## About this exercise
In the entries that follow, the first line to write out is the one containing "The height and width of the screenshot is (137, 195).", and the last is the one containing "Viewport: 558px width, 476px height.". Reproduce that stretch exactly, with nothing before or after it.

## Data for processing
*** Block opens ***

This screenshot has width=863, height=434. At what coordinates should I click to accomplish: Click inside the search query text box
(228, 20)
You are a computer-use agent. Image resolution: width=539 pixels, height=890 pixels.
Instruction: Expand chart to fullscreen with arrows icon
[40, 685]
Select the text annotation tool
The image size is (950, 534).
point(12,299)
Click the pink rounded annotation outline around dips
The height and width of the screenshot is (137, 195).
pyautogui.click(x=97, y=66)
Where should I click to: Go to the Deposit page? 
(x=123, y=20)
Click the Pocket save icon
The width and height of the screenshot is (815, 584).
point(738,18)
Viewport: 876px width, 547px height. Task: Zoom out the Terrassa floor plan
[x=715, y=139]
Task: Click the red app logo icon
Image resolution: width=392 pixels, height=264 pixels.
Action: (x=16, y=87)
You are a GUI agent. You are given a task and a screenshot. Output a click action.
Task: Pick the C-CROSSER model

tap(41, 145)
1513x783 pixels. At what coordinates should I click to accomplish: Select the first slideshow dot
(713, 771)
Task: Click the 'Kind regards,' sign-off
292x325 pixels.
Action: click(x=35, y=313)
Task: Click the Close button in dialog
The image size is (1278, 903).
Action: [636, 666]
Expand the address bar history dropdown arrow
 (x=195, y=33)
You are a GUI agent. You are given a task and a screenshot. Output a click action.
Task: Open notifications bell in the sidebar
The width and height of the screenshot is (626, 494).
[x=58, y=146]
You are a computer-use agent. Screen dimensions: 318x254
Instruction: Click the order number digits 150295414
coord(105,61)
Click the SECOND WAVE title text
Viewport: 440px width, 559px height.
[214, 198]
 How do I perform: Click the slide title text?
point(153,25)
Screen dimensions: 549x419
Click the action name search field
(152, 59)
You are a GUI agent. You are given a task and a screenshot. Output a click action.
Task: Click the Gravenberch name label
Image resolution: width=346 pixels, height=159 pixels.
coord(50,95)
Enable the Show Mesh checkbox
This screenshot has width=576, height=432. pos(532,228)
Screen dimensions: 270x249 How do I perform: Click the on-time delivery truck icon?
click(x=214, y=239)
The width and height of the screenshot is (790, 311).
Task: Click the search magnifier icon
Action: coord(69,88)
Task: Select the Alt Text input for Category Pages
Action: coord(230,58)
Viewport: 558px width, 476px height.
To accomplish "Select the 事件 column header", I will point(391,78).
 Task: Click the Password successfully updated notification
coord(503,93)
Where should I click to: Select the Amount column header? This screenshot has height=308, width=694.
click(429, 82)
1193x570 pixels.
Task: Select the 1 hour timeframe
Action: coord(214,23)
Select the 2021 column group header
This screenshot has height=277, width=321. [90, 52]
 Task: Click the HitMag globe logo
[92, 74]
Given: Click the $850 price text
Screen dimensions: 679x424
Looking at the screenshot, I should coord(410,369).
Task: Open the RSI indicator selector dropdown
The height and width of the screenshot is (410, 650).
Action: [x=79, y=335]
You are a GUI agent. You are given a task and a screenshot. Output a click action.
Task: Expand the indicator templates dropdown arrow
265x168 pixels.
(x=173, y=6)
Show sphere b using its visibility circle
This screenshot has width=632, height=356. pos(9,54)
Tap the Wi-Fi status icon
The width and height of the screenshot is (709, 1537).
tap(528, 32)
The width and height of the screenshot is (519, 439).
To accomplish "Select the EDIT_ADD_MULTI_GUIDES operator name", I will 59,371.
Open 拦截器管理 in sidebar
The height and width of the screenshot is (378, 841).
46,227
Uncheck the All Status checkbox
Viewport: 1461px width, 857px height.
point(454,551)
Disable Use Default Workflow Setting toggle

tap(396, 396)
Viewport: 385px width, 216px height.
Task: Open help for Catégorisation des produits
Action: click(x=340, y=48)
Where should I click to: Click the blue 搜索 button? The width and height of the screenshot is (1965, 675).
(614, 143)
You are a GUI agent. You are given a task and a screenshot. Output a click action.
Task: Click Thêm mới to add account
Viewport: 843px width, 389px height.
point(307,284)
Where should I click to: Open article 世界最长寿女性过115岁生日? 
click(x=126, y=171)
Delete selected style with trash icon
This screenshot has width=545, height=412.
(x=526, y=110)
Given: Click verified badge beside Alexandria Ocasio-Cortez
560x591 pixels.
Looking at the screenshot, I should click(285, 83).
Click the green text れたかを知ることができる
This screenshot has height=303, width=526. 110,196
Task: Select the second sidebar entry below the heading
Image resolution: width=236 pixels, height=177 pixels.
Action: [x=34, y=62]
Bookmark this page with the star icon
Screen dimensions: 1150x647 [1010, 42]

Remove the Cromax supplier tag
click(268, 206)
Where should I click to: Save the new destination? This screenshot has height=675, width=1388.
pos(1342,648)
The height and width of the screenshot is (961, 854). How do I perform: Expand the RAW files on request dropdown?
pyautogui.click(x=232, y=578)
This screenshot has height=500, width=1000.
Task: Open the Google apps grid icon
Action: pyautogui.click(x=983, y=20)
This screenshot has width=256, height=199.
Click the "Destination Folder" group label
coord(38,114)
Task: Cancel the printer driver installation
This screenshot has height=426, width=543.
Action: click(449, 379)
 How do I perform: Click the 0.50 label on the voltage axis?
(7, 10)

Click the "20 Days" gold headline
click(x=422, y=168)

*** Block closes ***

## Response for this exercise
The height and width of the screenshot is (137, 195).
pyautogui.click(x=97, y=66)
Where should I click to: Go to the Deposit page? 
(x=123, y=20)
Click the Pocket save icon
The width and height of the screenshot is (815, 584).
point(738,18)
Viewport: 876px width, 547px height. Task: Zoom out the Terrassa floor plan
[x=715, y=139]
Task: Click the red app logo icon
Image resolution: width=392 pixels, height=264 pixels.
Action: (x=16, y=87)
You are a GUI agent. You are given a task and a screenshot. Output a click action.
Task: Pick the C-CROSSER model

tap(41, 145)
1513x783 pixels. At what coordinates should I click to accomplish: Select the first slideshow dot
(713, 771)
Task: Click the 'Kind regards,' sign-off
292x325 pixels.
Action: click(x=35, y=313)
Task: Click the Close button in dialog
The image size is (1278, 903).
Action: [636, 666]
Expand the address bar history dropdown arrow
 (x=195, y=33)
You are a GUI agent. You are given a task and a screenshot. Output a click action.
Task: Open notifications bell in the sidebar
The width and height of the screenshot is (626, 494).
[x=58, y=146]
You are a computer-use agent. Screen dimensions: 318x254
Instruction: Click the order number digits 150295414
coord(105,61)
Click the SECOND WAVE title text
Viewport: 440px width, 559px height.
[214, 198]
 How do I perform: Click the slide title text?
point(153,25)
Screen dimensions: 549x419
Click the action name search field
(152, 59)
You are a GUI agent. You are given a task and a screenshot. Output a click action.
Task: Click the Gravenberch name label
Image resolution: width=346 pixels, height=159 pixels.
coord(50,95)
Enable the Show Mesh checkbox
This screenshot has width=576, height=432. pos(532,228)
Screen dimensions: 270x249 How do I perform: Click the on-time delivery truck icon?
click(x=214, y=239)
The width and height of the screenshot is (790, 311).
Task: Click the search magnifier icon
Action: coord(69,88)
Task: Select the Alt Text input for Category Pages
Action: coord(230,58)
Viewport: 558px width, 476px height.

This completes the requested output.